_ACTIONS À MENER_:
**a.** Recopiez mot pour mot le passage du texte sur le travail des enfants en Ituri, en commençant aux mots « Depuis 2019, ALDI » et en vous arrêtant après « sur les sites. ».
**b.** D'après le texte sur le travail des enfants en Ituri, quel nom porte l'initiative lancée en 2019 comme premier chantier ?

_TEXTE CITÉ_:
_ _ _ _ _ _ _

Depuis 2019, ALDI RDC concentre ses efforts en Ituri, avec un accent particulier sur la zone de Sante de Bambu et la ZS de Mongwalu, pour prévenir les risques et réduire le travail des enfants lié à l’orpaillage artisanal. Notre approche repose sur un triptyque simple et cohérent : protéger l’enfant, soulager la pression économique des ménages, et responsabiliser les acteurs miniers et communautaires. À Bambu et dans les localités voisines, nous avons bâti des coalitions locales capables d’agir vite, de repérer les risques et de proposer des alternatives concrètes à l’envoi des enfants sur les sites.
Le premier chantier, lancé dès 2019, a été l’initiative « Écoles sans Carrières ». À partir d’un maillage de directeurs d’écoles, d’enseignants et de comités de parents, nous avons identifié les enfants exposés ou déjà engagés dans des tâches de tri, de lavage ou de transport de minerai. Un mécanisme de référencement a été mis en place entre les relais communautaires et les établissements scolaires de Bambu pour accélérer la réinscription, fournir des kits de base (cahiers, uniformes, lampes solaires) et mettre en place un suivi trimestriel des retours à l’école. Les « brigades scolaires » créées dans chaque établissement ont contribué à réduire le décrochage et à repérer rapidement toute rechute.

_ _ _ _ _ _ _

_SECTION DES DONNÉES_:
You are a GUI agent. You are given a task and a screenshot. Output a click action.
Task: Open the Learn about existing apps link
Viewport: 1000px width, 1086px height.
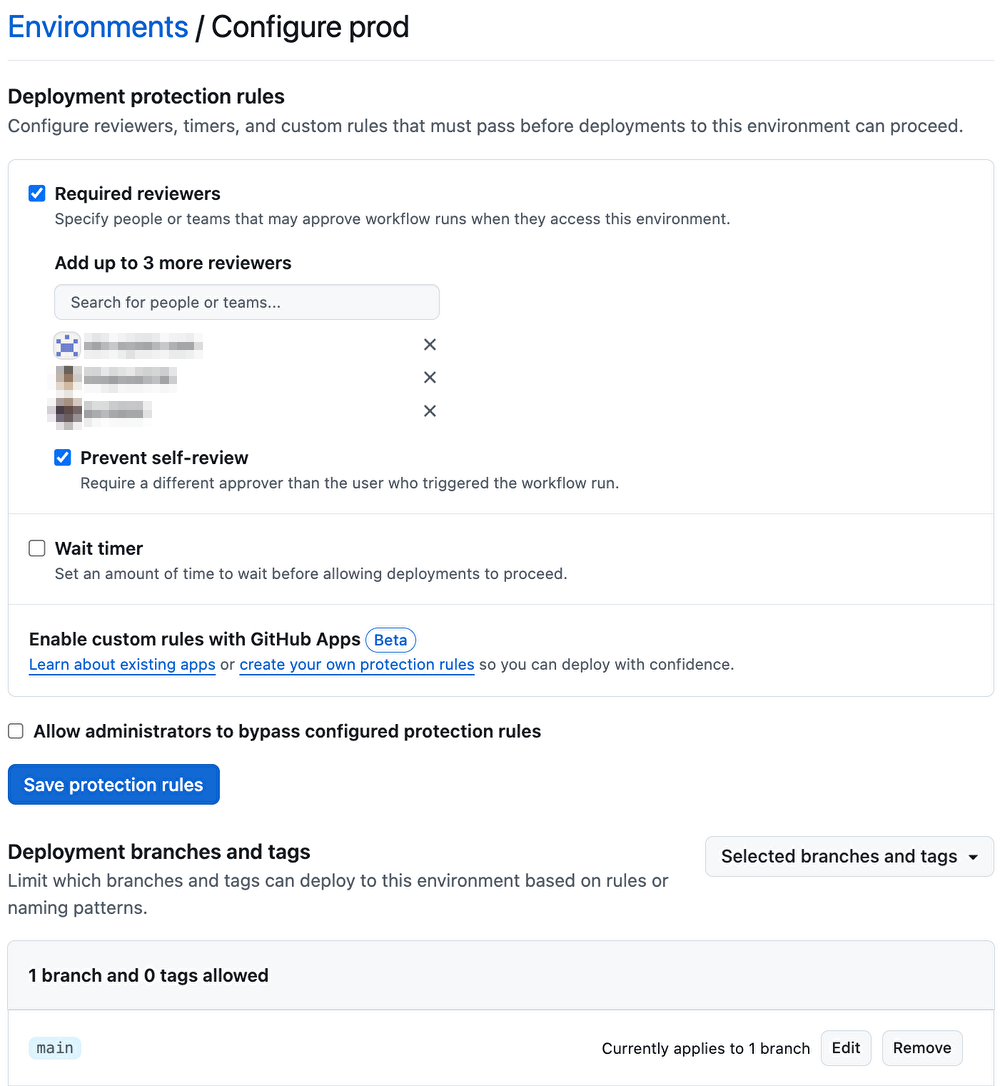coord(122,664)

_ _ _ _ _ _ _

_RÉPONSES AUX CONSIGNES_:
**a.**
Depuis 2019, ALDI RDC concentre ses efforts en Ituri, avec un accent particulier sur la zone de Sante de Bambu et la ZS de Mongwalu, pour prévenir les risques et réduire le travail des enfants lié à l’orpaillage artisanal. Notre approche repose sur un triptyque simple et cohérent : protéger l’enfant, soulager la pression économique des ménages, et responsabiliser les acteurs miniers et communautaires. À Bambu et dans les localités voisines, nous avons bâti des coalitions locales capables d’agir vite, de repérer les risques et de proposer des alternatives concrètes à l’envoi des enfants sur les sites.

**b.** « Écoles sans Carrières ».